The required output is the exact sequence of lines from the line holding "The width and height of the screenshot is (500, 445)." to the end of the records, inclusive.

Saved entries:
━━━━━━━━━━

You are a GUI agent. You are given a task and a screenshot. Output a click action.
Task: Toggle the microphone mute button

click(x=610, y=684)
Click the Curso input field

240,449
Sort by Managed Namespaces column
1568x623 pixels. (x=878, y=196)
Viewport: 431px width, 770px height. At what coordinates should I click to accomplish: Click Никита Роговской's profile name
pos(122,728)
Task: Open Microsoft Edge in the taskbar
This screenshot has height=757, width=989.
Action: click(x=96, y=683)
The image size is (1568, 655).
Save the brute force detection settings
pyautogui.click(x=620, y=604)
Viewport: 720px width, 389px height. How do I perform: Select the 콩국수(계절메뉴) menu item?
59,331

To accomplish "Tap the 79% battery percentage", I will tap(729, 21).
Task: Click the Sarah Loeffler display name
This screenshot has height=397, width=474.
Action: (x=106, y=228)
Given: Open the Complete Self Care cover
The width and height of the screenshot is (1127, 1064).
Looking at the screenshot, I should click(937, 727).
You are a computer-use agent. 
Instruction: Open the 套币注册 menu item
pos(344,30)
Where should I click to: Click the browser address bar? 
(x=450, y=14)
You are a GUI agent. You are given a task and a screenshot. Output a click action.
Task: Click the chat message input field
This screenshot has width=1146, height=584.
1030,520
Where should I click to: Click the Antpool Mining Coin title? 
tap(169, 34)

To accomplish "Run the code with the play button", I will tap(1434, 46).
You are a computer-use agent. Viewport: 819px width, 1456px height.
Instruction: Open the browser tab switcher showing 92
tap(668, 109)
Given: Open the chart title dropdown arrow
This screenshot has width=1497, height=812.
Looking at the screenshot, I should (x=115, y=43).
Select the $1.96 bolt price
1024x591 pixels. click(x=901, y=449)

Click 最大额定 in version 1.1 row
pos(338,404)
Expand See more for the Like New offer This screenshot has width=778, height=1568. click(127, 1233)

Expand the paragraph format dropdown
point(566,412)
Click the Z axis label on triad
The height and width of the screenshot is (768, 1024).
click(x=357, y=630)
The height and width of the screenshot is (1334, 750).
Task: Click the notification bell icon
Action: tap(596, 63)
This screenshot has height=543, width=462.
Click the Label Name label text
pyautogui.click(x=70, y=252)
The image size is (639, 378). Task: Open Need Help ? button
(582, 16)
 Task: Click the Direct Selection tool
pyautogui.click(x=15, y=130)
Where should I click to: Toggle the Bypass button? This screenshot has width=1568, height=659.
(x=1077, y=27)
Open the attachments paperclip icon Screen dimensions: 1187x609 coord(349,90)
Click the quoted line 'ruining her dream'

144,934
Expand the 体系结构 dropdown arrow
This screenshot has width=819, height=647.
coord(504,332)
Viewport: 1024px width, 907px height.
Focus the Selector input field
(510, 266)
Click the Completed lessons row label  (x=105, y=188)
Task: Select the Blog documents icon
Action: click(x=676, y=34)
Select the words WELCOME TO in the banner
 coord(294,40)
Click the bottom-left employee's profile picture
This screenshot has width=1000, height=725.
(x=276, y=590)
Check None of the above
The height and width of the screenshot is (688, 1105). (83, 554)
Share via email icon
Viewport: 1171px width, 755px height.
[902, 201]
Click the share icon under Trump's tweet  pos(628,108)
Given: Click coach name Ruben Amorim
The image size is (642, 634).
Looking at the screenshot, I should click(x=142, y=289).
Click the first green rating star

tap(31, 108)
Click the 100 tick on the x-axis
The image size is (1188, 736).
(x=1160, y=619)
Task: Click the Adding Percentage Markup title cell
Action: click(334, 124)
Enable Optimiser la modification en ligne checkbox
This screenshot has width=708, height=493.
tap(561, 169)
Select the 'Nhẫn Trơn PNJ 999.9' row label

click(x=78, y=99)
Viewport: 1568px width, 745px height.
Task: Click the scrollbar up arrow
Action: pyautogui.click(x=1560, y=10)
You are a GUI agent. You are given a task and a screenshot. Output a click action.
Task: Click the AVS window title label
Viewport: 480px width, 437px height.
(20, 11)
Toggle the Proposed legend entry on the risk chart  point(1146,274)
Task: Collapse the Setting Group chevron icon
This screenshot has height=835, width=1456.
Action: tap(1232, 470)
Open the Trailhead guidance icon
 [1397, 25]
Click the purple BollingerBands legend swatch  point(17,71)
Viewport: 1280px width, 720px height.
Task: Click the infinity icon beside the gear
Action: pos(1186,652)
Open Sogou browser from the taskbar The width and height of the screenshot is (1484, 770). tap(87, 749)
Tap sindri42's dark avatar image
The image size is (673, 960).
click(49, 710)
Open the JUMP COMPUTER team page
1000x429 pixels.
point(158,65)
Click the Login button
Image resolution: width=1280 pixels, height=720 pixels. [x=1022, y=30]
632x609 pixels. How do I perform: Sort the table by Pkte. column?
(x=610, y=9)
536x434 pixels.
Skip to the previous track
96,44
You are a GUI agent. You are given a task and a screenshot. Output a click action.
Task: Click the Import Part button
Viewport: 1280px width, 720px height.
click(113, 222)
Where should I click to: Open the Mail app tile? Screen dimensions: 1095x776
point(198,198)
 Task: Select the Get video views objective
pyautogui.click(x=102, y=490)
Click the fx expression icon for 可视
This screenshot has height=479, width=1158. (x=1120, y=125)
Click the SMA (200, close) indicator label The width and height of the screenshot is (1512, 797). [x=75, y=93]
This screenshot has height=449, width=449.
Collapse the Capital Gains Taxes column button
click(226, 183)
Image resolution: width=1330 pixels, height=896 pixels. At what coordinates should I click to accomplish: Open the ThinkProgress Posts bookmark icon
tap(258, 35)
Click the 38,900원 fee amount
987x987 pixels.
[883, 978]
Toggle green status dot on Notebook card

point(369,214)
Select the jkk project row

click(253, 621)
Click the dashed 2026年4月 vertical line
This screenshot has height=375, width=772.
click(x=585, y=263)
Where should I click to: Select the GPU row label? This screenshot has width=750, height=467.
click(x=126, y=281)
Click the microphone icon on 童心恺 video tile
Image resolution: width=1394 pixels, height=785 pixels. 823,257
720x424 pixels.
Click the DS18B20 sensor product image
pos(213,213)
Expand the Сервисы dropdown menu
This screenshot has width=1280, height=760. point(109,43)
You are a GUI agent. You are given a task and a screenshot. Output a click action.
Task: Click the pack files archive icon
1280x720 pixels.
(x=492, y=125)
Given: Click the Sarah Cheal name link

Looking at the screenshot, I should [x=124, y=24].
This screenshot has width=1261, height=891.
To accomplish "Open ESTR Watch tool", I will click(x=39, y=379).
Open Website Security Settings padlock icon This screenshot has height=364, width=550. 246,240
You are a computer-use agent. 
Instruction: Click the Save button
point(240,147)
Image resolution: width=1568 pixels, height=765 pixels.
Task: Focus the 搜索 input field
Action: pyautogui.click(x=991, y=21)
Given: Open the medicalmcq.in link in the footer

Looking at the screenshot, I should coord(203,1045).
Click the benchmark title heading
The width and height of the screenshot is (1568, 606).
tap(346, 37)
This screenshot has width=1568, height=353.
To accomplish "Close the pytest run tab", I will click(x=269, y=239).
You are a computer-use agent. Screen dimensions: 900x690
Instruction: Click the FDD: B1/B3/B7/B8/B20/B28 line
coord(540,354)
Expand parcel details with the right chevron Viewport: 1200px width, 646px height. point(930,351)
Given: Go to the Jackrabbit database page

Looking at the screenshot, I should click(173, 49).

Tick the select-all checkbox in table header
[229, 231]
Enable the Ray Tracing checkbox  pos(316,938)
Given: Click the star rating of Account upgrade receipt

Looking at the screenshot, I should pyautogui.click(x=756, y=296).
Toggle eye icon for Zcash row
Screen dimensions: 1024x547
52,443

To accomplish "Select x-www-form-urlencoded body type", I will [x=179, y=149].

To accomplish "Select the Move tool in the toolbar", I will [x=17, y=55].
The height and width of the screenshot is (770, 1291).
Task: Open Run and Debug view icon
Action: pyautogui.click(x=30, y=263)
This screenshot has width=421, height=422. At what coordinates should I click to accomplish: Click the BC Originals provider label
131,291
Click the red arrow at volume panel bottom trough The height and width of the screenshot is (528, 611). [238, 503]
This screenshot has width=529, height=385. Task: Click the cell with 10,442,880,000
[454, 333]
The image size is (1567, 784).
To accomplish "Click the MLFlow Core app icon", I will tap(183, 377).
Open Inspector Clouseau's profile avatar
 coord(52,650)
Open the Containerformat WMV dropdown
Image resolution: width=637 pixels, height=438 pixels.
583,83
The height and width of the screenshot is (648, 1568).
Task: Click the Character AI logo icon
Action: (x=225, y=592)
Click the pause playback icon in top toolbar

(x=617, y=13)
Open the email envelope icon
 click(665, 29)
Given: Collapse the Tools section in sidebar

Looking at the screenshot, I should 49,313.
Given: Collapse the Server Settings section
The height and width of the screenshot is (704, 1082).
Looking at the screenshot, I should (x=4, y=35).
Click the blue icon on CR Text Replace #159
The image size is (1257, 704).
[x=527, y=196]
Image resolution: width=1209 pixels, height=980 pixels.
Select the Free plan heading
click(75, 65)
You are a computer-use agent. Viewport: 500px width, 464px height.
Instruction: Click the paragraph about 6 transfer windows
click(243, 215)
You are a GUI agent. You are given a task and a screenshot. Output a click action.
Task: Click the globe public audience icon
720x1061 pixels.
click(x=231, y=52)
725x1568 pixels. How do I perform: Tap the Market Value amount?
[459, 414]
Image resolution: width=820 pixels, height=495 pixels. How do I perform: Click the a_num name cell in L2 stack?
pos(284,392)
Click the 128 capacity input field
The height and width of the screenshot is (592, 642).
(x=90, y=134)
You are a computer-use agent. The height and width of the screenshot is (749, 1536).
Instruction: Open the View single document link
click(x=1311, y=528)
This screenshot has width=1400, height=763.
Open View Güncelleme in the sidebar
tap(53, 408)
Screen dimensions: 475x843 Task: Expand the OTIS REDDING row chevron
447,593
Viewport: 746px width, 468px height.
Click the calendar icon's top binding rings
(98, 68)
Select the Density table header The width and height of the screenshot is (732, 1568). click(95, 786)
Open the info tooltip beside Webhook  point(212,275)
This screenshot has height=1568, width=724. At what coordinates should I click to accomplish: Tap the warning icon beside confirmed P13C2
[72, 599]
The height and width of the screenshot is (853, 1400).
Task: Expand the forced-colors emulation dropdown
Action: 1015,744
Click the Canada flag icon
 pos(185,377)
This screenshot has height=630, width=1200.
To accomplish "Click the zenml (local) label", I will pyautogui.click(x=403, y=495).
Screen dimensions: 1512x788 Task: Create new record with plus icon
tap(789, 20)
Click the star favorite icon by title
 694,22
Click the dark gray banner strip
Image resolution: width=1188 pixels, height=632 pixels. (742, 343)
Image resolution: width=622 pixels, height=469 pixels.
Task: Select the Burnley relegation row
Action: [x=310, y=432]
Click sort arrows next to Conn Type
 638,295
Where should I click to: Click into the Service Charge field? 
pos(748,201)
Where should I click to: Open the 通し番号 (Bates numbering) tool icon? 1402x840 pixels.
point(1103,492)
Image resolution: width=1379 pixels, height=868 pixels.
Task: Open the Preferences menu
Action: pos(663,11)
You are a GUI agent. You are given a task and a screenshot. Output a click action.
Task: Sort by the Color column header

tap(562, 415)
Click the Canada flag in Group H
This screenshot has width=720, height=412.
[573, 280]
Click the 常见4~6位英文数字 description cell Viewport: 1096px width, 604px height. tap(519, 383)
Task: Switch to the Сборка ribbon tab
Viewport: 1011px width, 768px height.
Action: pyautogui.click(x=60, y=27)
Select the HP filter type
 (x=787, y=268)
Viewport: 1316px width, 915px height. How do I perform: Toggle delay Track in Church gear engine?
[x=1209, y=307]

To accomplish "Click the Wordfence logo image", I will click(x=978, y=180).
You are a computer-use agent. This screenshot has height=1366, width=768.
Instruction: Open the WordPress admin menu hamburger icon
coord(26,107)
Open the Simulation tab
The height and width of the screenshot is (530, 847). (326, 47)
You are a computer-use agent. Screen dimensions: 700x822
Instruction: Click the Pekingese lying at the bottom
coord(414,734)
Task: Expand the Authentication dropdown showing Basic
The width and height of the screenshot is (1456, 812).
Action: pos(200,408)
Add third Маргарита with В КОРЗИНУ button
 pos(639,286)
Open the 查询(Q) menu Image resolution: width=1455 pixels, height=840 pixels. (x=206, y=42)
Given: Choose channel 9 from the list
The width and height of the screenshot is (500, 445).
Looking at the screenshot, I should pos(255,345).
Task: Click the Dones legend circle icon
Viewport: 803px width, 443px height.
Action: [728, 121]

━━━━━━━━━━

* SOLUTION FOR THIS TASK:
The width and height of the screenshot is (500, 445).
Looking at the screenshot, I should pos(255,345).
Task: Click the Dones legend circle icon
Viewport: 803px width, 443px height.
Action: [728, 121]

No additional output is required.